Let $$f : \mathbf{R} \to \mathbf{R}$$ be a polynomial function of degree four having extreme values at $$x = 4$$ and $$x = 5$$. If $$\lim_{x \to 0} \frac{f(x)}{x^2} = 5$$, then $$f(2)$$ is equal to :

The limit $$\lim_{x \to 0}\frac{f(x)}{x^{2}} = 5$$ means that near $$x = 0$$ the polynomial behaves like $$5x^{2}$$.
Therefore $$x^{2}$$ must be a factor of $$f(x)$$ and the remaining factor must equal $$5$$ at $$x = 0$$.

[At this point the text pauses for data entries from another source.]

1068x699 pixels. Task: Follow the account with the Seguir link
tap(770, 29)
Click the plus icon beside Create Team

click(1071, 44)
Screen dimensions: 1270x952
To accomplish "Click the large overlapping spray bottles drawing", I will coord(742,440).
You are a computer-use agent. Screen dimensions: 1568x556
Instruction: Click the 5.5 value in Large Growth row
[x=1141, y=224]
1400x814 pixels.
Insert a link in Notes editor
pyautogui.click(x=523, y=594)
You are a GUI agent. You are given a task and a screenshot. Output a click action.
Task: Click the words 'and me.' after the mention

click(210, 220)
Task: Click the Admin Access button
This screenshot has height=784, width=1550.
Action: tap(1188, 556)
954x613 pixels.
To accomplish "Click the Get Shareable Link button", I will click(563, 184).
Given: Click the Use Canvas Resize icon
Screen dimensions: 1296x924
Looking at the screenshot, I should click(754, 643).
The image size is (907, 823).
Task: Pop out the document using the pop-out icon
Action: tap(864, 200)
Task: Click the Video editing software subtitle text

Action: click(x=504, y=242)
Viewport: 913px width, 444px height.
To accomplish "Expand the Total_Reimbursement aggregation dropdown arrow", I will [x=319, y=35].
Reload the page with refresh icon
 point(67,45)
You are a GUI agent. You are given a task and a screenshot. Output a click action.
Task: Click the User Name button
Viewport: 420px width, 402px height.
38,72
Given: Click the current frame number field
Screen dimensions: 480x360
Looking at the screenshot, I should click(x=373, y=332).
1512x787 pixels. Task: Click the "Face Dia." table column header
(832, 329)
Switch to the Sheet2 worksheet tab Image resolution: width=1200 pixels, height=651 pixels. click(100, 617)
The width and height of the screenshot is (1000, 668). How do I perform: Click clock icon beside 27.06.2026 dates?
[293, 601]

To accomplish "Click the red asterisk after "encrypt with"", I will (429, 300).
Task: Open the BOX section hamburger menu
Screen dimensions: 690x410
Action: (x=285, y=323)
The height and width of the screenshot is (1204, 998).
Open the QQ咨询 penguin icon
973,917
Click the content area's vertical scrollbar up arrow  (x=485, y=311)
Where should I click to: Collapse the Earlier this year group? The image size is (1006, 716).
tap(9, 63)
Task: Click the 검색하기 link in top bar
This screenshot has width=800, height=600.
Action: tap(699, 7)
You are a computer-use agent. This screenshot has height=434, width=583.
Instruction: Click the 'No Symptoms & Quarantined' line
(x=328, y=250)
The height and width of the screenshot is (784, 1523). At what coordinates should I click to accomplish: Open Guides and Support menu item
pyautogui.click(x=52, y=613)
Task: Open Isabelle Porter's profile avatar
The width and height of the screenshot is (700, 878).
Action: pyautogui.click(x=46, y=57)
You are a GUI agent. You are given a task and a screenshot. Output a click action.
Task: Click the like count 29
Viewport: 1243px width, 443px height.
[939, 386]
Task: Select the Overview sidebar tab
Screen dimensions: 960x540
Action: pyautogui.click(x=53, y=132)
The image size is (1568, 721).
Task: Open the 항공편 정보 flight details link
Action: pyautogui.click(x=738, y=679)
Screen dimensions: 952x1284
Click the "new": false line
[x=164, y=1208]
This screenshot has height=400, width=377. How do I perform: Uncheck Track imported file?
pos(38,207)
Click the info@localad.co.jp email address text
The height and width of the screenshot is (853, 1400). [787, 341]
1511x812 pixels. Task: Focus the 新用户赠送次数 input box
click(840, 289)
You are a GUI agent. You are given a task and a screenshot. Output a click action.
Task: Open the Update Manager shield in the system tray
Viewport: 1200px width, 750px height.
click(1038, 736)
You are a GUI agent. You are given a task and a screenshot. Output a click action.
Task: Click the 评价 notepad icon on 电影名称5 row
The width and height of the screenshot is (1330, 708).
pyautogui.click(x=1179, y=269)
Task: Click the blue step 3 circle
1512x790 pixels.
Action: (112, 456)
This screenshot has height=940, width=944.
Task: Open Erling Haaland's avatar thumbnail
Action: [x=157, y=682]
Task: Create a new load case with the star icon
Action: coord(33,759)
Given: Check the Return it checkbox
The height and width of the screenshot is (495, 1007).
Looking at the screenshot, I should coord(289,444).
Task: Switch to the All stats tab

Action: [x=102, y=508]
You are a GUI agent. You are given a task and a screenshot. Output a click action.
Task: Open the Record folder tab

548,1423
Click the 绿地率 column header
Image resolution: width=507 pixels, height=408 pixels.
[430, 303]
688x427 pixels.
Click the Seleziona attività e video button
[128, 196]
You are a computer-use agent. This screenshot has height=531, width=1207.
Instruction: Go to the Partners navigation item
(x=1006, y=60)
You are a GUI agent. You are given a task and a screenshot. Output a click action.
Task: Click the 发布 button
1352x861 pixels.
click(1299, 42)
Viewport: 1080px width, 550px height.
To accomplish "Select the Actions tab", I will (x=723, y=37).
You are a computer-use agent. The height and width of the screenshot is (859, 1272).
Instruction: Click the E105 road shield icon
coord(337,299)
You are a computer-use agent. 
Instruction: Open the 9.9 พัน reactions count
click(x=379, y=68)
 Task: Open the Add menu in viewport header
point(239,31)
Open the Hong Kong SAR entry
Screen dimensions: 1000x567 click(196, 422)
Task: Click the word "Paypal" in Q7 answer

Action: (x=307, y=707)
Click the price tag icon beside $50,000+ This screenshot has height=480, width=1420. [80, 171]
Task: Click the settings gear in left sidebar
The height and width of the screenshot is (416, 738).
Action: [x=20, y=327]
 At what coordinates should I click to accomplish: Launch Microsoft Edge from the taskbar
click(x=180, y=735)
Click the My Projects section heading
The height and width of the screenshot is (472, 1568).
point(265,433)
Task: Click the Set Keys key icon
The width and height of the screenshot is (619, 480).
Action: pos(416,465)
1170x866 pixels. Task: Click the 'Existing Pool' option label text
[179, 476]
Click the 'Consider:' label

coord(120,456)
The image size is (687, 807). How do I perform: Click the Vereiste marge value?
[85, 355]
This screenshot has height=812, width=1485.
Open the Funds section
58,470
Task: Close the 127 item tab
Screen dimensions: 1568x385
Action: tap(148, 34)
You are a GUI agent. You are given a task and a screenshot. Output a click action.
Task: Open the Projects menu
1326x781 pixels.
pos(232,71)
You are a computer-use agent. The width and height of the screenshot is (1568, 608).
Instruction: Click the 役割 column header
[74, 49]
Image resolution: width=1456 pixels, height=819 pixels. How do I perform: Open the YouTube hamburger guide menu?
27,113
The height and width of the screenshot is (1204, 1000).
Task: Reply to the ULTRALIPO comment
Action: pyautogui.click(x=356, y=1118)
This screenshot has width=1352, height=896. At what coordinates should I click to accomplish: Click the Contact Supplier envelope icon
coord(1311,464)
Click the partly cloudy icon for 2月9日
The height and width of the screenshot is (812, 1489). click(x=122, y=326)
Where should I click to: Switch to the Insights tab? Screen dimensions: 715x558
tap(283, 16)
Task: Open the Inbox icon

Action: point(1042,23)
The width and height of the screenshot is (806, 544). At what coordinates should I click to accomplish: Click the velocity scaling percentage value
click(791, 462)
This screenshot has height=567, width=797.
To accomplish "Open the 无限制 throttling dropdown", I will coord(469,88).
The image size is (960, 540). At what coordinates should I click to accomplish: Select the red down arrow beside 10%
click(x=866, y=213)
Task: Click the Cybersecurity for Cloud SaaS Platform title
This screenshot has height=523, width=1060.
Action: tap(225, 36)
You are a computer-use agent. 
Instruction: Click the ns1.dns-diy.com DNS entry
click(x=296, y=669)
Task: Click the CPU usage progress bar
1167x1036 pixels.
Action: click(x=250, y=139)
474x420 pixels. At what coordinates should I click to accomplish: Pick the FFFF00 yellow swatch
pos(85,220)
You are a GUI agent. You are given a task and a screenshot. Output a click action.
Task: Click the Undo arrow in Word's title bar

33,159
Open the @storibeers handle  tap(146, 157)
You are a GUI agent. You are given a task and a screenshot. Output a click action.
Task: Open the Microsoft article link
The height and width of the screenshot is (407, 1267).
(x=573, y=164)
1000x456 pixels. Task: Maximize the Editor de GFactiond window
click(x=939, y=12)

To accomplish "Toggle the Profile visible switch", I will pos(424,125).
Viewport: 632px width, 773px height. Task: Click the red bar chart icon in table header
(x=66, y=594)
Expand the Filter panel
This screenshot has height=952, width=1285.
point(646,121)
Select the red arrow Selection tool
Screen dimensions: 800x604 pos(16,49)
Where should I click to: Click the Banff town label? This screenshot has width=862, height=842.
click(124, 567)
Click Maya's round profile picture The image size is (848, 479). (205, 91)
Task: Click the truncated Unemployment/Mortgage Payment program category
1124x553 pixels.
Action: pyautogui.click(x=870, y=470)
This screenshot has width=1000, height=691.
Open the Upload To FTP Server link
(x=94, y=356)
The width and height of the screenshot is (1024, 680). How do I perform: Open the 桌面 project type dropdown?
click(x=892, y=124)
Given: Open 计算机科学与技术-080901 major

Write $$f(x) = x^{2}\,g(x)$$ where $$g(x)$$ is a quadratic: $$g(x)=ax^{2}+bx+5$$.
Hence

$$f(x)=a x^{4}+b x^{3}+5x^{2}\qquad -(1)$$

Differentiate to locate stationary points:

$$f'(x)=4ax^{3}+3bx^{2}+10x\qquad -(2)$$

The extreme values occur at $$x=4$$ and $$x=5$$, so

$$f'(4)=0,\; f'(5)=0 \qquad -(3)$$

Substitute $$x=4$$ into $$(2)$$:

$$4a(4)^{3}+3b(4)^{2}+10(4)=0$$
$$256a+48b+40=0\qquad -(4)$$

Substitute $$x=5$$ into $$(2)$$:

$$4a(5)^{3}+3b(5)^{2}+10(5)=0$$
$$500a+75b+50=0\qquad -(5)$$

Solve the linear system $$(4),(5)$$.
Multiply $$(4)$$ by $$75$$ and $$(5)$$ by $$48$$ to eliminate $$b$$:

$$19200a+3600b=-3000$$
$$24000a+3600b=-2400$$

Subtract the first from the second:

$$(24000-19200)a=600 \;\Longrightarrow\; 4800a=600\;\Longrightarrow\; a=\frac{1}{8}$$

Insert $$a=\tfrac{1}{8}$$ into $$(4)$$:

$$256\left(\frac{1}{8}\right)+48b+40=0$$
$$32+48b+40=0$$
$$48b=-72 \;\Longrightarrow\; b=-\frac{3}{2}$$

Now evaluate $$f(2)$$ using $$(1)$$:

$$f(2)=2^{2}\Bigl(a\cdot2^{2}+b\cdot2+5\Bigr)$$
$$\;=4\Bigl(a\cdot4+2b+5\Bigr)$$

Insert $$a=\tfrac{1}{8},\; b=-\tfrac{3}{2}$$:

$$a\cdot4=\frac{1}{2},\quad 2b=-3$$
$$a\cdot4+2b+5=\frac{1}{2}-3+5=\frac{5}{2}$$

Therefore $$f(2)=4\left(\frac{5}{2}\right)=10$$.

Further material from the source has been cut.